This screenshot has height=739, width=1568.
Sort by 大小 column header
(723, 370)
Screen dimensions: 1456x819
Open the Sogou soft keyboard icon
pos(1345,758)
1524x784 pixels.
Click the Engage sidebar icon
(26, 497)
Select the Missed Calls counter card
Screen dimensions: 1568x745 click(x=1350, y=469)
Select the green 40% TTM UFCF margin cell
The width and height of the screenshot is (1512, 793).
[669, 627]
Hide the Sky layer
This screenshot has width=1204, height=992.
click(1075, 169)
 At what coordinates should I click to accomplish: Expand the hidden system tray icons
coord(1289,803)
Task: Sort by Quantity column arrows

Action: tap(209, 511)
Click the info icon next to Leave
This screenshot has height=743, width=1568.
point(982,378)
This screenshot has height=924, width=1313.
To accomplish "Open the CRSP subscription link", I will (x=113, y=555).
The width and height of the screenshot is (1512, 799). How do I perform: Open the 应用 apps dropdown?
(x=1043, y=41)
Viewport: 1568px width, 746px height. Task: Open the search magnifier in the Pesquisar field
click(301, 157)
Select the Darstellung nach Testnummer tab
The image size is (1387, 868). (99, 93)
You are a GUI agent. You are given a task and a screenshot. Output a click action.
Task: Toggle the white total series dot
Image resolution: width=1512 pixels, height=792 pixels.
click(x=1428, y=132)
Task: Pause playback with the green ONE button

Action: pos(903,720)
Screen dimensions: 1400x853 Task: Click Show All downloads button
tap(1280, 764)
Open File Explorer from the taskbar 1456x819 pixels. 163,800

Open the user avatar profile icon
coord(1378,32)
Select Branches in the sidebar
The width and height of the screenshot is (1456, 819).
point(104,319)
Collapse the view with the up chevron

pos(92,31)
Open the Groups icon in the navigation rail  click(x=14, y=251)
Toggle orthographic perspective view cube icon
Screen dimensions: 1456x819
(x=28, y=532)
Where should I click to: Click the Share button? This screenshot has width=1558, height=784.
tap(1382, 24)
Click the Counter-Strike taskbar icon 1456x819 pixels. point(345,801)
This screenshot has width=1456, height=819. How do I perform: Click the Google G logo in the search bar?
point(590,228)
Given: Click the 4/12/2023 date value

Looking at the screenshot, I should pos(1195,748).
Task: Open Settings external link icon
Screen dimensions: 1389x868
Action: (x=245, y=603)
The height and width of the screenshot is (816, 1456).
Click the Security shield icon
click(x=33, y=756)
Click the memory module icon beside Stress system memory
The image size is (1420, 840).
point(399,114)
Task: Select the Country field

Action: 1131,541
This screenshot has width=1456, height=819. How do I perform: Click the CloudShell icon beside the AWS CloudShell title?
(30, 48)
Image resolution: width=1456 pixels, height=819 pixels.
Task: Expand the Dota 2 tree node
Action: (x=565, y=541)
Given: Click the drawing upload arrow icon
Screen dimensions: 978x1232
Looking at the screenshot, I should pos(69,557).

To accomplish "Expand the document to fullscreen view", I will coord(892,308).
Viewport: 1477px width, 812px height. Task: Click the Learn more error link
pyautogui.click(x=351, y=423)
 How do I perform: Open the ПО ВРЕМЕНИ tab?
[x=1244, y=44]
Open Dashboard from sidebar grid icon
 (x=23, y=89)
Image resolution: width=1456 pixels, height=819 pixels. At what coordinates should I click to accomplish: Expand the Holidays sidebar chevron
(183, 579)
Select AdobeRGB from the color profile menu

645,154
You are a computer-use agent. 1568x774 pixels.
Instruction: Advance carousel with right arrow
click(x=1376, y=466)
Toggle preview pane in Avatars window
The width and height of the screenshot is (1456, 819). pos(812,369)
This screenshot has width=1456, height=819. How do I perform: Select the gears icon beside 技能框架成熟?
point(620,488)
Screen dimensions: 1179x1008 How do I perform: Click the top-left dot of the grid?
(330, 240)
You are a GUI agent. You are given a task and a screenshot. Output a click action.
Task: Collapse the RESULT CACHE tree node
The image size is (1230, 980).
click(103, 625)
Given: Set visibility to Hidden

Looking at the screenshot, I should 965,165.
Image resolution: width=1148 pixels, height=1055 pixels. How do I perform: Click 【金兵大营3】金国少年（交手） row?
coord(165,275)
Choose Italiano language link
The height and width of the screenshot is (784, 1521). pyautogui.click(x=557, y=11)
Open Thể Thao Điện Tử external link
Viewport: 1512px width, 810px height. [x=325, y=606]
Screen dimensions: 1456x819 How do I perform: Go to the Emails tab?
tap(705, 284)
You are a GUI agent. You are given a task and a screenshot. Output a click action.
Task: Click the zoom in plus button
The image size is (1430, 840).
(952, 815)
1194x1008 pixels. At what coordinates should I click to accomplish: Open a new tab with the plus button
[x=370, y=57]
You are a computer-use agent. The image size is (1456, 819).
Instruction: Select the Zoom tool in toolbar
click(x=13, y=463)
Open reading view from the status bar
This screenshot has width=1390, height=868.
• • • • •
YOUR OBJECTIVE →
Which lines above hold the string "computer"? Copy every one of them.

ANSWER TO THIS EXERCISE →
You are a computer-use agent. 1568x774 pixels.
You are a computer-use agent. The image size is (1456, 819).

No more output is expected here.